If Art Anglin, my long suffering former maths teacher, is reading, please don’t be embarrassed. It wasn’t you, Art, it was me.
Anyway. Here are five memorable occasions I’ve covered in my various incarnations – college placement, young freelance, weekly columnist – with the ’People over the years. To follow them are five events I wouldn’t have minded being present for either. Had I been alive at the time, that is.
The 1984 Leinster semi-final
One of the first matches I ever wrote about. No, not a Kilkenny victory, and it stands out all the more as a result. Having won the All-Ireland in 1982 and ’83, what could have been more fitting from a Noreside point of view than to do the three in a row in the centenary year of the GAA, and in Semple Stadium to boot?
It didn’t come to that. The holders’ full-back line was decimated by injury and, sure enough, Tony Doran scored a late goal to win it for Wexford.

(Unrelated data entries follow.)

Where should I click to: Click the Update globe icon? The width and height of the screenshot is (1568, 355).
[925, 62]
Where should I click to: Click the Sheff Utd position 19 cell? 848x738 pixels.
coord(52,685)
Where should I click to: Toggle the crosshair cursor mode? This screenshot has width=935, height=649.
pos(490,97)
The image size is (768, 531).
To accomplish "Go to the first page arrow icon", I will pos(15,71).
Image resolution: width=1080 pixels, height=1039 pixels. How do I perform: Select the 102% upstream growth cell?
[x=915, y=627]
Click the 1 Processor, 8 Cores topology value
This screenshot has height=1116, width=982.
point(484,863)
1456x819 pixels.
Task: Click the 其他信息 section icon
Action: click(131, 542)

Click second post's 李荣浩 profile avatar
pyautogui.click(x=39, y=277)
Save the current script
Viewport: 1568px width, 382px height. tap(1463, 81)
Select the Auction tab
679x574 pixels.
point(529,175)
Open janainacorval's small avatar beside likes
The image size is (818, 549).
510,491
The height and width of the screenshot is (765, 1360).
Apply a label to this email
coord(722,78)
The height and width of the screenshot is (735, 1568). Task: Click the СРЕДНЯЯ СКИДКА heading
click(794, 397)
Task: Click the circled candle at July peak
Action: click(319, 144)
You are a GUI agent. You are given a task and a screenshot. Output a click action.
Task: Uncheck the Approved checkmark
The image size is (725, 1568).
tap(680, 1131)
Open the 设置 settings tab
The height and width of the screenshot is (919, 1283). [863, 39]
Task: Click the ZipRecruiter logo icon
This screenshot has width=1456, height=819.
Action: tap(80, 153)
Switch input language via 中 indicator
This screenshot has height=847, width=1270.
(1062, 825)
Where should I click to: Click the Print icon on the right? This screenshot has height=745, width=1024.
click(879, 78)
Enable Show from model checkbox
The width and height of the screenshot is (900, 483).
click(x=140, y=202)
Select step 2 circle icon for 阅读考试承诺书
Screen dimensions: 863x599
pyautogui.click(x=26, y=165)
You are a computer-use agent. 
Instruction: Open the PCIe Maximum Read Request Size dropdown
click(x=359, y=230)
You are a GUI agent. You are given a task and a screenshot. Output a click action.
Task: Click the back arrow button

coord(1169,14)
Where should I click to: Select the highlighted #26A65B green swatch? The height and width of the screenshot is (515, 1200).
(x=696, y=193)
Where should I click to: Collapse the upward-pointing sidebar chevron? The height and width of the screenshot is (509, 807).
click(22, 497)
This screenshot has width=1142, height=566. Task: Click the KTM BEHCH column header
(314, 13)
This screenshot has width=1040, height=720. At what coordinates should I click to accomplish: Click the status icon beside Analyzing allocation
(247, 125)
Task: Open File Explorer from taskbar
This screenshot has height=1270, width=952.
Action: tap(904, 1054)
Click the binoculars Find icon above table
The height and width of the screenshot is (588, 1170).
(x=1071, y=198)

There would be no three in a row. Not yet.
Chelsea at Buckley Park in 1986
Yes, younger readers, this really happened! Chelsea, back when they were an unsuccessful and unglamorous club from west London and long before anyone had heard of Roman Abramovich, came to town to play Emfa, predecessors of Kilkenny City, on the August bank holiday. They duly won 8-1, with Kerry Dixon and Gordon Durie scoring hat tricks. The sun shone and a crowd of 3,500 attended.
Kilkenny City winning promotion in 1997
A bunch of us went every second Saturday to the home games and it was tremendous fun.
The 2011 All-Ireland final
A match Kilkenny simply had to win because the 2009 All-Ireland was retrospectively on the line, and with it their entire reputation. Had they lost, people would have said, “Well, Tipp beat ye in 2010 and ’11 and were robbed in 2009.” Victory made sure that 2010 was the injury-blighted exception. Fascinating the way 70 minutes can colour and change perceptions forever.
Now here are five events I’d love to have covered:
The 1931 All-Ireland final.
The 1931 All-Ireland finals, to be precise. Three of them. Kilkenny versus Cork. Draw, draw, Cork victory.
It remains the only three-part decider and was a seminal moment in the history of the sport, elevating it hugely in the national consciousness. Kilkenny may ultimately have finished on the losing side, but in one sense everyone was a winner.
The 1935 All-Ireland final
Deemed by the old-timers to have been the county’s greatest MacCarthy triumph. It rained and rained and rained. Such conditions naturally suiting players with a superior first touch, what ensued may well have been Lory Meagher’s finest hour ever in the black and amber. Kilkenny 2-5 Limerick 2-4.
The 1939 All-Ireland final
Thunderbolts and lightning, very very fright-en-ing. Oh, and World War II broke out too.
The 1947 All-Ireland final
Same protagonists as eight years earlier but this one took place in bright sunshine. Terry Leahy decided it in injury time with a point at the Railway End. The winning margin? “The usual point,” as Jack Lynch, a member of the losing side, would say many years later.
True story, incidentally: the scoreboard reading 0-14 to 2-7 at the end, one teenager from John Street was so confused by the late drama that his arithmetic temporarily let him down and he assumed it was a draw (ie 2 x 7 = 14) until Liam Ryan of Clara informed him otherwise on their way out of the Cusack Stand. I’m sure Art Anglin would have let him off.
Arkle winning at Gowran Park
The great horse trotted up in the 1964 Thyestes Chase – then, as now, the showpiece event of the calendar at the track – en route to beating Mill House to claim the first of his three Cheltenham Gold Cups. My grandmother, known to the world as Margaret Cantwell of Patrick Street and Fiacre’s Place and known to us as Nana, once mentioned something about having been there. I really should have asked her more about it when I had the chance.